Research Article - (2014) Volume 4, Issue 3
1Ministry of Higher Education and Scientific Research, Al-Yarmouk University College / Dept. of Medical Laboratories Techniques, Baghdad, Iraq
2Ministry of Higher Education and Scientific Research, Usoul Al-deen University College / Dept. of Medical Laboratories Techniques, Baghdad, Iraq
Typhoid fever (TF) is one of the most common infectious diseases in developing countries. Early and definitive diagnosis of the disease is not only important in relieving patients’ suffering, but also critical in avoiding fatal complications such as perforation of the intestines. It also makes possible specific treatment at an early stage, which leads to the rapid elimination of the pathogen from the chronic patient’s excreta, especially stool, become a constant source of spread of the disease. Tuberculosis (TB) is one of the oldest known human infectious diseases, primarily affects lungs and causes Pulmonary TB (PTB), also can affect intestine, meninges, bones and joints, lymph glands, skin and other tissues of the body. It’s one of the three primary diseases of poverty along with AIDS and malaria, it may cause to death ranging between 10 -15 people every year in the developing world. The results of present study after measuring the concentration levels of IFN-γ and IL-18 in serum of TF and TB patients were showed higher levels (422.624±33.824, 252.467±129.773pg/ml respectively) more than levels in serum of typhoid patients group were highly levels (137.833±23.424, 377.357 ± 106.585pg/ml respectively) than those in healthy control group. The serum IFN-γ level was elevated in TF patients compared to control group with clearly significance (P ≤ 0.01), and higher elevated in the TB patients compared to control group with higher significant (P≤ 0.01), and serum IFN-γ level was highly elevated in TB patients compared to TF patients with highly significant (P ≤ 0.01). In addition, IL- 18 level was shown higher elevated in serum of TF patients compared to control group with higher significant (P≤0.01), the serum IL-18 level in TB patients higher elevation compared to control with higher significance (P≤0.01), and serum IL-18 level was shown elevation in TF patients compared to TB patients with highly significance (P≤0.01). The present study showed significance of correlation coefficients between the maximum levels of cytokines in each patients groups including both of TB and TF compared to control group when the IFN-γ level correlated significantly with IL-18 level (P=0.014 with statistical significance P<0.05). As conclusion, Cytokines are indicators and communicates signals to ability of immune cells in human response to resist many microbial infection especially Typhoid and tuberculosis diseases.

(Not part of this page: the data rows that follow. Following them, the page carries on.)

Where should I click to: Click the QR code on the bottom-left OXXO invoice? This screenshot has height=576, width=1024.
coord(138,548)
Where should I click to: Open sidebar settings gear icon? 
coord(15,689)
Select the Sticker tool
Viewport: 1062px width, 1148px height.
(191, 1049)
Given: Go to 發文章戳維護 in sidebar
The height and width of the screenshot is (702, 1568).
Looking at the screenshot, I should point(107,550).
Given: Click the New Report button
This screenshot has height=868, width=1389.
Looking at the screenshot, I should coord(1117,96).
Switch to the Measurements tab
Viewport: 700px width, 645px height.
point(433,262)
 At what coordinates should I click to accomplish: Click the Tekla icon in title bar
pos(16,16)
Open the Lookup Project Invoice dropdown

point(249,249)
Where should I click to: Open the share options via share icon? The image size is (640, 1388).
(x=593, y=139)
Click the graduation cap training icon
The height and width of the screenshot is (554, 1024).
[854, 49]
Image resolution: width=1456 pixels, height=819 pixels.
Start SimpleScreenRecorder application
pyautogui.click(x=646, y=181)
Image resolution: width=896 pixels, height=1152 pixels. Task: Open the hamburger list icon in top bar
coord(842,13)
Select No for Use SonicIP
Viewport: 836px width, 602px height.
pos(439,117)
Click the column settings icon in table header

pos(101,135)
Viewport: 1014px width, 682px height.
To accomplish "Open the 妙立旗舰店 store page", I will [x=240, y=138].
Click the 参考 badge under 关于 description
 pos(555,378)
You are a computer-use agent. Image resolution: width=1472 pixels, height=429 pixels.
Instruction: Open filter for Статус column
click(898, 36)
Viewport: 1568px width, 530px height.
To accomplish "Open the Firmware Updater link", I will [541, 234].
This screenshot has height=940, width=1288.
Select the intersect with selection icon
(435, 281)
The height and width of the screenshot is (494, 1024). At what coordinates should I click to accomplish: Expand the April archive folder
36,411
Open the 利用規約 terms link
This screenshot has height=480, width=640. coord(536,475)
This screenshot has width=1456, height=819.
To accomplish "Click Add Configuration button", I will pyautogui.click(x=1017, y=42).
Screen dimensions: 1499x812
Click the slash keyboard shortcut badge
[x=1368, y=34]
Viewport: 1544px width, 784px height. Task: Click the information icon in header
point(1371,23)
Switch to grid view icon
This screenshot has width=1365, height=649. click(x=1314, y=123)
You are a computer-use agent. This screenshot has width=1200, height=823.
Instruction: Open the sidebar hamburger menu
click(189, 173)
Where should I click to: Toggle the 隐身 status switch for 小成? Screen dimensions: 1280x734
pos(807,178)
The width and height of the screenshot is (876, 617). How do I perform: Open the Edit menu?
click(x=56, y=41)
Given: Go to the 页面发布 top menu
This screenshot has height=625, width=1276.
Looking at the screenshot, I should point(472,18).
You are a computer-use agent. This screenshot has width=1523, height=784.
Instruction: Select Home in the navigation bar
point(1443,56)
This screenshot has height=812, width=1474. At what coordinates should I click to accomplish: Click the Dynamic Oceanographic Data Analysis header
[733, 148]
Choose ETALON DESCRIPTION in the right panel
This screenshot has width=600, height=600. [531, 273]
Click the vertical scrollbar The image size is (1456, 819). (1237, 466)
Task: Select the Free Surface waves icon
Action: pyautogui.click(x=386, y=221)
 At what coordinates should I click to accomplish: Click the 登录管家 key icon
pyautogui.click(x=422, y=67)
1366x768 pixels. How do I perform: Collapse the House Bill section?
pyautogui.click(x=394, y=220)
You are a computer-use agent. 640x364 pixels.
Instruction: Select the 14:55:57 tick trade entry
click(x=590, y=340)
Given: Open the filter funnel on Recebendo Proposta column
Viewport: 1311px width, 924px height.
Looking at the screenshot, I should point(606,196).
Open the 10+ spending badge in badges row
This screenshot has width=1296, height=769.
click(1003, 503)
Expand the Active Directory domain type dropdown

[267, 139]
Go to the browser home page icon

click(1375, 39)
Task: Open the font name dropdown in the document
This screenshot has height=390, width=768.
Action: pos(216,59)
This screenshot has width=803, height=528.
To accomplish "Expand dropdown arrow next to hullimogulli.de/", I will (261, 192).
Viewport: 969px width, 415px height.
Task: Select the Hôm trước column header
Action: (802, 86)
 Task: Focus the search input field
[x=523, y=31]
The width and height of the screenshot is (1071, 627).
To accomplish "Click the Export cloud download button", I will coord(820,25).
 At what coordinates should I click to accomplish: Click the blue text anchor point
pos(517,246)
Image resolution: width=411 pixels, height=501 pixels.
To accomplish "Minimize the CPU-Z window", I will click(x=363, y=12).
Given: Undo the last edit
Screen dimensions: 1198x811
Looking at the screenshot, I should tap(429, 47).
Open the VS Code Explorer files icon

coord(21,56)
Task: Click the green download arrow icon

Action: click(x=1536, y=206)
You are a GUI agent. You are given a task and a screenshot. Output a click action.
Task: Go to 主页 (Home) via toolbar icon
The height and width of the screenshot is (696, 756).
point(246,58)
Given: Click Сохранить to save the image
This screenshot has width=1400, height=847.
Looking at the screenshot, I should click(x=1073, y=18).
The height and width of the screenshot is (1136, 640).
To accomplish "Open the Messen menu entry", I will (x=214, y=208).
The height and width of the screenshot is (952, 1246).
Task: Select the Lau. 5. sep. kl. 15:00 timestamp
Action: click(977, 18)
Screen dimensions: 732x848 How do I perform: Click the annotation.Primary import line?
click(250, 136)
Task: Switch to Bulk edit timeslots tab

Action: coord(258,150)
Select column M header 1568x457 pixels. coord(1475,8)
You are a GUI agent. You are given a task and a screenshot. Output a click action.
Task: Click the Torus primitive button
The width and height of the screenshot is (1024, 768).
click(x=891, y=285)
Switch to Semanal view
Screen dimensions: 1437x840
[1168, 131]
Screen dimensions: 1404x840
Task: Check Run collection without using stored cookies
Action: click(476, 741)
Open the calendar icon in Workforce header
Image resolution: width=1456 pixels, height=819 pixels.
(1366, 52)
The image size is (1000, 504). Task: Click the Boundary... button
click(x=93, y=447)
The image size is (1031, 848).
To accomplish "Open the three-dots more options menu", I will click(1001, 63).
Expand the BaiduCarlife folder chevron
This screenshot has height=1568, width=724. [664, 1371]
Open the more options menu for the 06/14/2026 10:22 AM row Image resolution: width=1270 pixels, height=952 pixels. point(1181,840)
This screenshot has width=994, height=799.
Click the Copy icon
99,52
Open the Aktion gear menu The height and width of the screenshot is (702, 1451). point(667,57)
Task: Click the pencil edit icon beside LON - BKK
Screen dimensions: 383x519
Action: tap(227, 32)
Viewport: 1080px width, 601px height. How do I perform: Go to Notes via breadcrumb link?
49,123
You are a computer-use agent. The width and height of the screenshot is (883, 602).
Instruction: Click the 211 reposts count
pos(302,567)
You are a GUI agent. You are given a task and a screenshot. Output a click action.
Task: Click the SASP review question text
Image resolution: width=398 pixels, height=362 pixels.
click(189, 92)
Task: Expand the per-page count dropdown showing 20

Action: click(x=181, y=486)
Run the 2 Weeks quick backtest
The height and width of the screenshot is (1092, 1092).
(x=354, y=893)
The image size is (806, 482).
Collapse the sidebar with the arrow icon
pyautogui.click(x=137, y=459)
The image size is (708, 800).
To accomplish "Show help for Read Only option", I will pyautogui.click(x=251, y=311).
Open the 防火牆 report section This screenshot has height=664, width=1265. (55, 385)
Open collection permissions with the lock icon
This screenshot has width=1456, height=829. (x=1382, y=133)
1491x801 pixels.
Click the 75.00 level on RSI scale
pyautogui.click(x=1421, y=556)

Th1-cytokine, Typhoid fever, and Tuberculosis.
Typhoid fever (TF) is an enteric disease and one of the major health problems in the developing countries, fostered by many interrelated factors, including increased urbanization, inadequate supplies of clean water, antibiotic resistance, and the variable efficacies of vaccine preparation (1).
Salmonella is a member of the family Enterobacteriaceae consist of more than 2500 serovars, and infections caused by Salmonella constitute a major public health problem worldwide (2).
These pathogens can affect both human and animals, causing food–borne disease ranging from mild gastroenteritis to life threating systemic infections, such as those caused by Salmonella enterica serovar typhi known as (S. typhi)(3).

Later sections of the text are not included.